A) U937 cells were treated with K145 at indicated concentrations for indicated intervals, the cell viability was determined by MTT assay; B) U937 cells were treated with K145 (10 µM) for 24 h, then the cells were stained with Annexin V/PI and analyzed by flow cytometry; C) U937 cells were treated with K145 at indicated concentrations for 3 h, after which cell lysates were analyzed by Western blot using corresponding primary antibodies. The image of Western blot represents the results from one of two independent experiments. Data are expressed as mean value ± SEM.
Table 1.
HINT scores of the docked molecules into SphK1 and SphK2.
Figure 7.
Docking results of K145 to SphKs.
Binding mode of K145 in SphK1 (A) and SphK2 (B). K145 is shown as sticks with carbon in green, while the interacting residues of both kinases are shown as sticks with carbons depicted in cyan. For simplicity, hydrogens are only shown on residues forming hydrogen-bonding interactions with K145.
Figure 8.
K145 suppresses the growth of U937 xenograft in nude mice.

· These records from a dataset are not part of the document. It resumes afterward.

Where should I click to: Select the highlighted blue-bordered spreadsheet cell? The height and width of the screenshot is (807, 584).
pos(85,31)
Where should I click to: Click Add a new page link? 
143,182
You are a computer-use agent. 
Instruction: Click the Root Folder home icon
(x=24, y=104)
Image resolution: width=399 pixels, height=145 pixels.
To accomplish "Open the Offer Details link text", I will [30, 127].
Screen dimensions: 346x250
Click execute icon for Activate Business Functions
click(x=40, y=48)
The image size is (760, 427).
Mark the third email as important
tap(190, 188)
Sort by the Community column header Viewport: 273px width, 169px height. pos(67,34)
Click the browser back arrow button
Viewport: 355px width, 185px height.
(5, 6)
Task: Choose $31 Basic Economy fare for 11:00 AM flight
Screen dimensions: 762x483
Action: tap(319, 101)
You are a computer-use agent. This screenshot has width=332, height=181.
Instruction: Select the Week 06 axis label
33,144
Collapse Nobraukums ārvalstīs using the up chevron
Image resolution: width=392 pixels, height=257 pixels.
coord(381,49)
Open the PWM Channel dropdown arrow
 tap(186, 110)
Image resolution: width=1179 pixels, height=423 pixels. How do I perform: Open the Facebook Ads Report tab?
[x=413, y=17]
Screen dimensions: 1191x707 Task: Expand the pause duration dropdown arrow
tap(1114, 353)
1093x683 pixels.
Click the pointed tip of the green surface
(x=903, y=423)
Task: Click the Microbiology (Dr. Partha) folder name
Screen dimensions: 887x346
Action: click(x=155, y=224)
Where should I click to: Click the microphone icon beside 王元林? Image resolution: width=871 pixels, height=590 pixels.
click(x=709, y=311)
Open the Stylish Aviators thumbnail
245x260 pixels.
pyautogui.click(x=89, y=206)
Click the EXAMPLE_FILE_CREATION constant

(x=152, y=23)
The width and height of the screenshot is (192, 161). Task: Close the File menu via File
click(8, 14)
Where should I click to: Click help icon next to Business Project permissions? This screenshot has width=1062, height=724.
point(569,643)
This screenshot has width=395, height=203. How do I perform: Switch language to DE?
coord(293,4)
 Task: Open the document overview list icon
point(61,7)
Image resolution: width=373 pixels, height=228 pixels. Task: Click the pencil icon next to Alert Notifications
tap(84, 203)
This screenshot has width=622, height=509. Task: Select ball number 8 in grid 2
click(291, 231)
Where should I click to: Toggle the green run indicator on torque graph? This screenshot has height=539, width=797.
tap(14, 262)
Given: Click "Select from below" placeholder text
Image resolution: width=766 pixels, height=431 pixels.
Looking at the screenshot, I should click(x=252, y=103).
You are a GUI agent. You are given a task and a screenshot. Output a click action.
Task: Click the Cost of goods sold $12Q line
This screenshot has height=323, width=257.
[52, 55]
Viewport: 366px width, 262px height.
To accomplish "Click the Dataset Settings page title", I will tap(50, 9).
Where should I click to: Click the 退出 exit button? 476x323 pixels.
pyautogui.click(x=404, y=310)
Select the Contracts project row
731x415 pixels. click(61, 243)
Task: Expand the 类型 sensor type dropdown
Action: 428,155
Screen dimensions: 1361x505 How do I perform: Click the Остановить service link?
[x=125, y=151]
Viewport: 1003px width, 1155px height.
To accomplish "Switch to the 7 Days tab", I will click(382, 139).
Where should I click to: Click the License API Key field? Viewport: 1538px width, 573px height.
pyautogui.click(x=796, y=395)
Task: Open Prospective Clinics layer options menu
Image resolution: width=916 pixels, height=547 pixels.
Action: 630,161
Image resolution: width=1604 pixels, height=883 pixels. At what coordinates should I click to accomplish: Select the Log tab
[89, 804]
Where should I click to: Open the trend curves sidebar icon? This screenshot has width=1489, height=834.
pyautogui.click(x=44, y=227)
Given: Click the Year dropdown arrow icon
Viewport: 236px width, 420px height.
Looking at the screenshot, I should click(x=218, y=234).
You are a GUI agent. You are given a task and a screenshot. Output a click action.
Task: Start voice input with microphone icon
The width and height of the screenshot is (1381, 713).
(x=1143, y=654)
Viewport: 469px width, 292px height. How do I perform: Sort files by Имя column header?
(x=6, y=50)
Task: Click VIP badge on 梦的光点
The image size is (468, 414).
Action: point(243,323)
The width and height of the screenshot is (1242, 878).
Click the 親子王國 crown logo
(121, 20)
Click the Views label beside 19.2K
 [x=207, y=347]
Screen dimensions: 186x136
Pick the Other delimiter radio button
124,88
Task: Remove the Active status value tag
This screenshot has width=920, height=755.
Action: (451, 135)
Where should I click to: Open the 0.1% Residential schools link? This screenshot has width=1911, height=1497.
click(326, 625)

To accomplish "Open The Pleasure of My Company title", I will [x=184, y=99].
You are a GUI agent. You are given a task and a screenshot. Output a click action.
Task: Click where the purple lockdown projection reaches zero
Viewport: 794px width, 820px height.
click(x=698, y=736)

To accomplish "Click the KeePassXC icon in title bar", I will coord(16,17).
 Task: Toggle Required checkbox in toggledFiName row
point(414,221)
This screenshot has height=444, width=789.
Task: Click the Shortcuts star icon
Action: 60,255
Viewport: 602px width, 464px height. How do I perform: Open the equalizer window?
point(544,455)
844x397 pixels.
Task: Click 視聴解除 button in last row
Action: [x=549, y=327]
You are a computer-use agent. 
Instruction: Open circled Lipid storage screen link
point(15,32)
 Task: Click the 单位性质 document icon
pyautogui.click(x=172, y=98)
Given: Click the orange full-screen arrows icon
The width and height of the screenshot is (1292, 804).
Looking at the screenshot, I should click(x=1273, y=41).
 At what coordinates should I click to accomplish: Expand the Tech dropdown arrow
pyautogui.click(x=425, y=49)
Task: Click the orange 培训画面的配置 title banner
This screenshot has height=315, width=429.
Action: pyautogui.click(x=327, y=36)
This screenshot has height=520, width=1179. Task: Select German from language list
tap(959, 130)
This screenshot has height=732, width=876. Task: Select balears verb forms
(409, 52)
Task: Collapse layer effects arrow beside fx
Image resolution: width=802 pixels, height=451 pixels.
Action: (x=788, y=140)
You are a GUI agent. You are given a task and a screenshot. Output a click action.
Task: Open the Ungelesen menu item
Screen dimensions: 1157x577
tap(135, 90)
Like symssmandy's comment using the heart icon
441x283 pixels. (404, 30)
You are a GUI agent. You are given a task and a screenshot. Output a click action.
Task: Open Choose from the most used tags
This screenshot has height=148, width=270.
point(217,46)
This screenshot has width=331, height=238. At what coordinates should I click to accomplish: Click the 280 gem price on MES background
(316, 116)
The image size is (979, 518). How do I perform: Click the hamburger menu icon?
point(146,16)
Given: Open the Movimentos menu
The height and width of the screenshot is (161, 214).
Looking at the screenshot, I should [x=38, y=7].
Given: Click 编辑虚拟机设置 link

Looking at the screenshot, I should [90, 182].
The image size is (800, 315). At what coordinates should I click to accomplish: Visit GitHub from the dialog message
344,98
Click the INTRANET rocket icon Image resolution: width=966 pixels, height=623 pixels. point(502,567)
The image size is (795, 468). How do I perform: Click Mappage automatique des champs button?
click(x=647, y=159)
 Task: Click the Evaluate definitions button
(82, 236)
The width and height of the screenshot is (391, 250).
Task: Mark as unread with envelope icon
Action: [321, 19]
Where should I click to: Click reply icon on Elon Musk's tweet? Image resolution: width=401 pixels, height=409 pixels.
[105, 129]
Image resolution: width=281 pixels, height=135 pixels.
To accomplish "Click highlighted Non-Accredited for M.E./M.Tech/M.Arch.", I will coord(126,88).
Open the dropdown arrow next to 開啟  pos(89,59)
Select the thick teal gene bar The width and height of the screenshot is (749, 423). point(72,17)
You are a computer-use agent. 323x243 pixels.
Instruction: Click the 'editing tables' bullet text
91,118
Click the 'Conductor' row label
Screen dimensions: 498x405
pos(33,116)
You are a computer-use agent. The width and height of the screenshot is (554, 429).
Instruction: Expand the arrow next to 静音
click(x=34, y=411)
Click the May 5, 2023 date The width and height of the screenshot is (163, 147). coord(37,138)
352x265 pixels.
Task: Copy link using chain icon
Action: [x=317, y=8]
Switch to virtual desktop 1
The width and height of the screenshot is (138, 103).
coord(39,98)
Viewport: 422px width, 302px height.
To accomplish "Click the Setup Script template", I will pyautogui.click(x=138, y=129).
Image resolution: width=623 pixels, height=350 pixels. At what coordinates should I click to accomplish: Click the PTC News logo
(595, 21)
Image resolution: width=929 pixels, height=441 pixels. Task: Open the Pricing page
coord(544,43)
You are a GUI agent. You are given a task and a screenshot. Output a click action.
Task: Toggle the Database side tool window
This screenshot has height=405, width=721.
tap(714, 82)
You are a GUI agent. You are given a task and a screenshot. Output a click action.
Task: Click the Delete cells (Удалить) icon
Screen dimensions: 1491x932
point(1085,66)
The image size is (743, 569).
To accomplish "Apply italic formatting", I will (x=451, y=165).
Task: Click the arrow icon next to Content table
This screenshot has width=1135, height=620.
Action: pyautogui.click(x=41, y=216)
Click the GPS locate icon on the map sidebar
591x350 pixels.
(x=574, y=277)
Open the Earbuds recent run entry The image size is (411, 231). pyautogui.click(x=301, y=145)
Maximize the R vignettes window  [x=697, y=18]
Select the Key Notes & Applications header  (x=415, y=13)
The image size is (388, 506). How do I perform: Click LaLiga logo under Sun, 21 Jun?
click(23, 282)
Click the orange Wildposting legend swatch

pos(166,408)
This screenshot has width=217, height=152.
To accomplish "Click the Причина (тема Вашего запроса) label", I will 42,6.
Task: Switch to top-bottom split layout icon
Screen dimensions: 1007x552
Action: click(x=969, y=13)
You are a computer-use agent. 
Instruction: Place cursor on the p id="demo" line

BALB/c-nu mice (n = 7) with palpable U937 xenograft were treated daily with vehicle, tamibarotene (15 mg/kg), or K145 (15 mg/kg) for 17 days by i.p. injection. A) After treatment, animals were sacrificed and tumors were removed and weighed and the TGI was calculated; B) Tumor volumes were measured every other day during the treatment course; C) Animal weights were measured every other day during treatment course. Data are expressed as mean value ± SD. *P<0.05 compared to control group.
Figure 9.
K145 suppresses the growth of JC xenograft in BALB/c mice.
BALB/c mice (n = 8) with palpable JC xenograft were treated daily with vehicle or K145 (20 mg/kg and 35 mg/kg) for 15 days by i.p. injection. A) Tumor volumes were measured every other day; B) After treatment, animals were sacrificed and tumors were removed and weighed; C) The S1P and K145 levels in the tumor samples from vehicle and treatment (20 mg/kg) groups (n = 4) were measured by ESI-MS/MS; D) Images of tumor samples from control and treatment groups (n = 7 for each group) after the experiments; E) Tumor samples (20 mg/kg and control groups) were analyzed by Western blot. Data are expressed as mean value ± SEM. *P<0.05 compared to control group.
Figure 10.
K145 suppresses the growth of U937 tumors in nude mice by oral administration.
BALB/c-nu mice (n = 7) with palpable U937 xenograft were treated daily with vehicle, tamibarotene (20 mg/kg), or K145 (50 mg/kg) for 15 days by oral gavage. After treatment, animals were sacrificed and tumors were removed, weighed and images were taken. A) Tumor weight and TGI comparison; B) Images of tumor samples from control and treatment groups (n = 7 for each group) after the experiments; C) Tumor volumes were measured every other day; D) Animal weights were measured every other day. Data are expressed as mean value ± SEM. *P<0.05 compared to control group.